Они смотрели вслед плотику, когда в один из вечеров Кузьма шепнул Фаине:
— Если к берегу не прибьет, нынче поженимся.
Фаина ахнула, не ожидая этих слов, а сама напряглась, вглядываясь в алое, шевелящееся пятно посреди темной воды — прибьет или не прибьет? Плотик попал в воронку, завертелся, во все стороны посыпались искры, пламя взлетело вверх, раз, другой, казалось, что плотик вот-вот перевернется, но он устоял, вырвался из воронки на стремнину, разгорался ярче и ярче и плыл по самой середине реки.
— Нынче! Нынче! — Кузьма сгреб Фаину в охапку и на руках с ней вымахнул на крутояр. Ничего они друг другу про любовь не говорили и даже не целовались ни разу, а все, оказывается, было сказано.
У старой Лукерьи, матери Фаины, был большой, круглый дом и пристройка к нему. В пристройку на лето пускали отдыхающих. В тот год приехали из города муж с женой. Приехали на своей машине, а это в ту пору было в деревне диковинкой. Фаина подошла и потрогала маленького, блестящего оленя на капоте. Странно ей было, что люди имеют свою машину, да такую, какой нет и у директора леспромхоза. Да что там директор, если начальник из района и тот приезжал на грязном, ободранном газике, крытом брезентом.

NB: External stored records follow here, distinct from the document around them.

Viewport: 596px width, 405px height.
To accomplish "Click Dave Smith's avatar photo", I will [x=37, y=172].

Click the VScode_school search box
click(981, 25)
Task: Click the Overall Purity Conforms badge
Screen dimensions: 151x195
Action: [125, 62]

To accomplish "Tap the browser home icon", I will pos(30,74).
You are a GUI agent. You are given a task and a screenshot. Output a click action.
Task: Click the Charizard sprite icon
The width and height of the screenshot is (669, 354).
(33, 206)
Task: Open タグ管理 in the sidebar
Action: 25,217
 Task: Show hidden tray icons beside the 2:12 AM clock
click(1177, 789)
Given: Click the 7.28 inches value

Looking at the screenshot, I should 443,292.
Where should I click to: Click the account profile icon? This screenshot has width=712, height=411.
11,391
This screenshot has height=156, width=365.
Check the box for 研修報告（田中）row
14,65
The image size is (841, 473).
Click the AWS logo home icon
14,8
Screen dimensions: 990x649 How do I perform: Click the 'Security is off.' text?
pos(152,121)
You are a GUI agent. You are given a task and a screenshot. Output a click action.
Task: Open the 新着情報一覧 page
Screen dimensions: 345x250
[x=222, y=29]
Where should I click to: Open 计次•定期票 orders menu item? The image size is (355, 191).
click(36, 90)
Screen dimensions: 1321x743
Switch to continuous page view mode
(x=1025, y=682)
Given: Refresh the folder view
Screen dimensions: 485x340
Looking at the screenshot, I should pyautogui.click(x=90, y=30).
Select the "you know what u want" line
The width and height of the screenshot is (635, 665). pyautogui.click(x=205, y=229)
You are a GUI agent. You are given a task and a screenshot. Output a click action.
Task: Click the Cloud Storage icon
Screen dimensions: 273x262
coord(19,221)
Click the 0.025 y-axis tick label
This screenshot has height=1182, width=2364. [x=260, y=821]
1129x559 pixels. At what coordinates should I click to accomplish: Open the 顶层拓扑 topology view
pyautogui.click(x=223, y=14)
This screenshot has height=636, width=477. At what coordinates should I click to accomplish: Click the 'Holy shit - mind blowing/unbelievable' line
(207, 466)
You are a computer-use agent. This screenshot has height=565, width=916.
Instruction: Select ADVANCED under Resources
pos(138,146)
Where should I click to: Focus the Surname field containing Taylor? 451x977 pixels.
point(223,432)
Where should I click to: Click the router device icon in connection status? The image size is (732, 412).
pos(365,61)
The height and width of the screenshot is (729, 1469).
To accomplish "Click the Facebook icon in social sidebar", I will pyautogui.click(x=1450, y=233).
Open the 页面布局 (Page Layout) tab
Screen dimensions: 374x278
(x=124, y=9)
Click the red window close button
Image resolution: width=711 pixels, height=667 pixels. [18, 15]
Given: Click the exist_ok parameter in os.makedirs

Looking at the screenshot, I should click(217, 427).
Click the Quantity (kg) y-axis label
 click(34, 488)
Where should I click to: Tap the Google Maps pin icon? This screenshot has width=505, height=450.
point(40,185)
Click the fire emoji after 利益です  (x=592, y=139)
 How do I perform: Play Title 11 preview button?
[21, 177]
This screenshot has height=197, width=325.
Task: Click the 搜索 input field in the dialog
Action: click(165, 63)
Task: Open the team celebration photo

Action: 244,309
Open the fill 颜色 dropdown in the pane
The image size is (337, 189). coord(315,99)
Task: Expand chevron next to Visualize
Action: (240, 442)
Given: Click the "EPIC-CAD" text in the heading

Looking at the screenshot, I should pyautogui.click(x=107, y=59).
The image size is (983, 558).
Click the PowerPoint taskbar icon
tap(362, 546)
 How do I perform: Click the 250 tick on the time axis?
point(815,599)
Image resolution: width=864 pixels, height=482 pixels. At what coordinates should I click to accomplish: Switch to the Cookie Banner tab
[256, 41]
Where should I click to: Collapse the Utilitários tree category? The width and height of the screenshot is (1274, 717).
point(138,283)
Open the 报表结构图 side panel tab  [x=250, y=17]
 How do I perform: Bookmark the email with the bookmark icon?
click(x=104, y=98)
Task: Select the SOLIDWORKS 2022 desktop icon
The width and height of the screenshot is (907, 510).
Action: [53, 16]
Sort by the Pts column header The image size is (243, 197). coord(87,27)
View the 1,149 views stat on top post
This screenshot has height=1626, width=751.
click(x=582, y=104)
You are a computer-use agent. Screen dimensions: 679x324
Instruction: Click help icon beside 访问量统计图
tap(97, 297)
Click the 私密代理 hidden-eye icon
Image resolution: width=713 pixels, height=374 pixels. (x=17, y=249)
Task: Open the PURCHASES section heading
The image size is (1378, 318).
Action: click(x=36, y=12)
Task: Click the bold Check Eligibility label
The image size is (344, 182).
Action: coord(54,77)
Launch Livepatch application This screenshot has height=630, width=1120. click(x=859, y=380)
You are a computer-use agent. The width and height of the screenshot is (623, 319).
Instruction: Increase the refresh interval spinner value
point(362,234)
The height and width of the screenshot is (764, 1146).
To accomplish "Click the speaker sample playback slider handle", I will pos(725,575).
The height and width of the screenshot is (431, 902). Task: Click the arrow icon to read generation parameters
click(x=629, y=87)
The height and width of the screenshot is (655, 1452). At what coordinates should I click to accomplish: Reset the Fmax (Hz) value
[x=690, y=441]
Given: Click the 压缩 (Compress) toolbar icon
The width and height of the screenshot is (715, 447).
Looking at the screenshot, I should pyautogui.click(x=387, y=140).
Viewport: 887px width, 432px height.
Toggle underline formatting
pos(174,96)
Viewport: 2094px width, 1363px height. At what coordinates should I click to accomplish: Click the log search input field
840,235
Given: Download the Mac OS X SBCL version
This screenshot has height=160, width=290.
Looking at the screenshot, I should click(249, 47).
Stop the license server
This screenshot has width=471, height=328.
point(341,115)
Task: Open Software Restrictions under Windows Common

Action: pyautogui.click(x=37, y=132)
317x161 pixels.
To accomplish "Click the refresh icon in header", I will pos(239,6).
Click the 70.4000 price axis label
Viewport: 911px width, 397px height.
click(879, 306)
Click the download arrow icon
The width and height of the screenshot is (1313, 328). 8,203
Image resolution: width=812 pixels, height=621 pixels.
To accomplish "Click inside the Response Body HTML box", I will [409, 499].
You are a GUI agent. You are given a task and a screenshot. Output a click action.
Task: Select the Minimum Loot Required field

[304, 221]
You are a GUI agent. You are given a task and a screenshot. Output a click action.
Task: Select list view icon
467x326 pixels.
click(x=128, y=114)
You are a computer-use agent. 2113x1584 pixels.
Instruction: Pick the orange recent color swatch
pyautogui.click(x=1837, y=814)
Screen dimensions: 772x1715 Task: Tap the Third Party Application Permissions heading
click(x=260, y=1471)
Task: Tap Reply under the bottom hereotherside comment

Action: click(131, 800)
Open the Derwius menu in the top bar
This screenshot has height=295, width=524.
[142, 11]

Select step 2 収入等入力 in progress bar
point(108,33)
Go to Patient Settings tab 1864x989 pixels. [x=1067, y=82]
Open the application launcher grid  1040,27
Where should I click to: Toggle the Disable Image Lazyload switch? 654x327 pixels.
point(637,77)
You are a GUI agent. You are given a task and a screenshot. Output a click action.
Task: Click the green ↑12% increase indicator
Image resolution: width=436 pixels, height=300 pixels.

Она терпеливо ждала, пока приезжие распакуют чемоданы и выйдут. А когда вышли, Фаина прижмурила глаза — так ослепительно недоступна была их одежда. Особенно у женщины. Ее платье из легкой, чуть шуршащей материи распространяло вокруг тонкий запах, нет, даже не запах, а легонький ветерок, пахнущий неизвестным, нездешним запахом, А ведь был обычный, будний день, а как же тогда женщина одевается в праздники?! Отступая, чтобы не оказаться рядом, Фаина, даже не глядя на себя, увидела себя всю с ног до головы, будто была она на месте квартирантов: старое платьишко, линялое от стирки и не раз починенное, грязные галоши на босу ногу и серенький платок, вырезанный из изношенной юбки, которая пошла на вехоть, потому что ремки больше никуда не годились. И хотя она собиралась на огород, поливать огурцы в этой одежде, и хотя были у нее платья и платки лучше, все равно ничто не сравнялось бы с нарядом приезжей.